X_train_scaled = sc.transform(X_train)
X_test_scaled = sc.transform(X_test)

**Step 2: K-Nearest Neighbours Model**

In [None]:
#KNR Model

from sklearn.neighbors import KNeighborsRegressor

#Creating instance of the K Nearest Neighbours model 
knr_model = KNeighborsRegressor()


#Create a dictionary of all values we want to test for n_neighbors
param_grid_knr = {'n_neighbors': np.arange(1, 25)}

#Using GridSearch Cross Validation
grid_search_knr = GridSearchCV(estimator=knr_model, param_grid=param_grid_knr, cv=10, scoring='neg_mean_squared_error')
                               
#Fitting the model with GridSearch
grid_search_knr.fit(X_train_scaled, y_train)

#Getting the best model and hyperparameters
best_knr_model = grid_search_knr.best_estimator_
best_params_knr = grid_search_knr.best_params_

print(best_params_knr)

#Fitting the best model on the training data
best_knr_model.fit(X_train_scaled, y_train)
                               

#Predicting the target variable for the test data
y_pred_knr = best_knr_model.predict(X_test_scaled)

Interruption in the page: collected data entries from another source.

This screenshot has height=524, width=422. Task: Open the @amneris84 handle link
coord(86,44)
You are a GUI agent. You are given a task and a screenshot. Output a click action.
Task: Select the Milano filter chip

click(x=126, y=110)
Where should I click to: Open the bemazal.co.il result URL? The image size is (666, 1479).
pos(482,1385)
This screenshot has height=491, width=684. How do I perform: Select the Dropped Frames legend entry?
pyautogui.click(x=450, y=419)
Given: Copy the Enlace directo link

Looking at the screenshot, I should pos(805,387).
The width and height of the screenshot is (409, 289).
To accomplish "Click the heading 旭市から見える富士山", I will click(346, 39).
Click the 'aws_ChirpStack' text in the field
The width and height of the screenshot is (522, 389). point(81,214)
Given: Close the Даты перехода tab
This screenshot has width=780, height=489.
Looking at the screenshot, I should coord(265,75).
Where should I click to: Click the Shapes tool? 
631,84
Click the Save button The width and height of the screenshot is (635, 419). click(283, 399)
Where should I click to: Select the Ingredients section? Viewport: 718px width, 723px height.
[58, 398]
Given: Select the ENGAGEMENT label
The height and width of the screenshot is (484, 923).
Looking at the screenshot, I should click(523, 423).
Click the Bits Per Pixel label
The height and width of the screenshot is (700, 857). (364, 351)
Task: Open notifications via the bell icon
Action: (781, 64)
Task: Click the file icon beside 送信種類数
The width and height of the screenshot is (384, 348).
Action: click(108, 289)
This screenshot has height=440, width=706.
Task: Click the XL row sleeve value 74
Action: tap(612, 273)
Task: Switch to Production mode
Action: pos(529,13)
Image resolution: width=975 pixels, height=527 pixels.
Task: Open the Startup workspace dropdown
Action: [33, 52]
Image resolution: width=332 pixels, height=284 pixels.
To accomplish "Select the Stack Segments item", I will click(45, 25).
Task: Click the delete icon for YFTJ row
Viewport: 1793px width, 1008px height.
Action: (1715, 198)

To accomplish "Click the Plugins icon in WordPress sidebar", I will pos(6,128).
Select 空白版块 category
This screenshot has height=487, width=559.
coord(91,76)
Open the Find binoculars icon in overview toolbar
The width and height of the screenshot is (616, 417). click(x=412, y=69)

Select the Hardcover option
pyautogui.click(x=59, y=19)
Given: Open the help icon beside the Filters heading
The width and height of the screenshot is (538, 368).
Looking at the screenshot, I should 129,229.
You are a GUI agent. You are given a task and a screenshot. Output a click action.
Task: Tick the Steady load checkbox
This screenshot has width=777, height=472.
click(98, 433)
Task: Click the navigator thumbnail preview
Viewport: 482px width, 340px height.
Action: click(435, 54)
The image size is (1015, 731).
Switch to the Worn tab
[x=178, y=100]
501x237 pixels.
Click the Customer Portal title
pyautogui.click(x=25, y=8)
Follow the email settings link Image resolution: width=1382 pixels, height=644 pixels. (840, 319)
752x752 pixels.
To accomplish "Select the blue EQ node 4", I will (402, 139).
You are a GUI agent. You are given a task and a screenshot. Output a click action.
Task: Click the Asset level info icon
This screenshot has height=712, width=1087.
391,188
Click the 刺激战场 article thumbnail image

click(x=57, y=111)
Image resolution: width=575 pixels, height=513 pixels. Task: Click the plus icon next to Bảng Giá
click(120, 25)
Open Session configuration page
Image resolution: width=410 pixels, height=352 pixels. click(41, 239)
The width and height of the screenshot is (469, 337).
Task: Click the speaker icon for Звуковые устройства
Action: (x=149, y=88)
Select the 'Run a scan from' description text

#Using fitted model to create price prediction
df_test['price'] = y_pred_knr
                               
#Make into CSV for Kaggle submission
df_test[['ID', 'price']].to_csv('predictions_knr.csv', index=False)


mse_scores = -cross_val_score(best_knr_model, X_train_scaled, y_train, cv=10, scoring='neg_mean_squared_error')
rmse_knr = np.sqrt(np.mean(mse_scores))
print("Root Mean Squared Error (RMSE):", rmse_knr)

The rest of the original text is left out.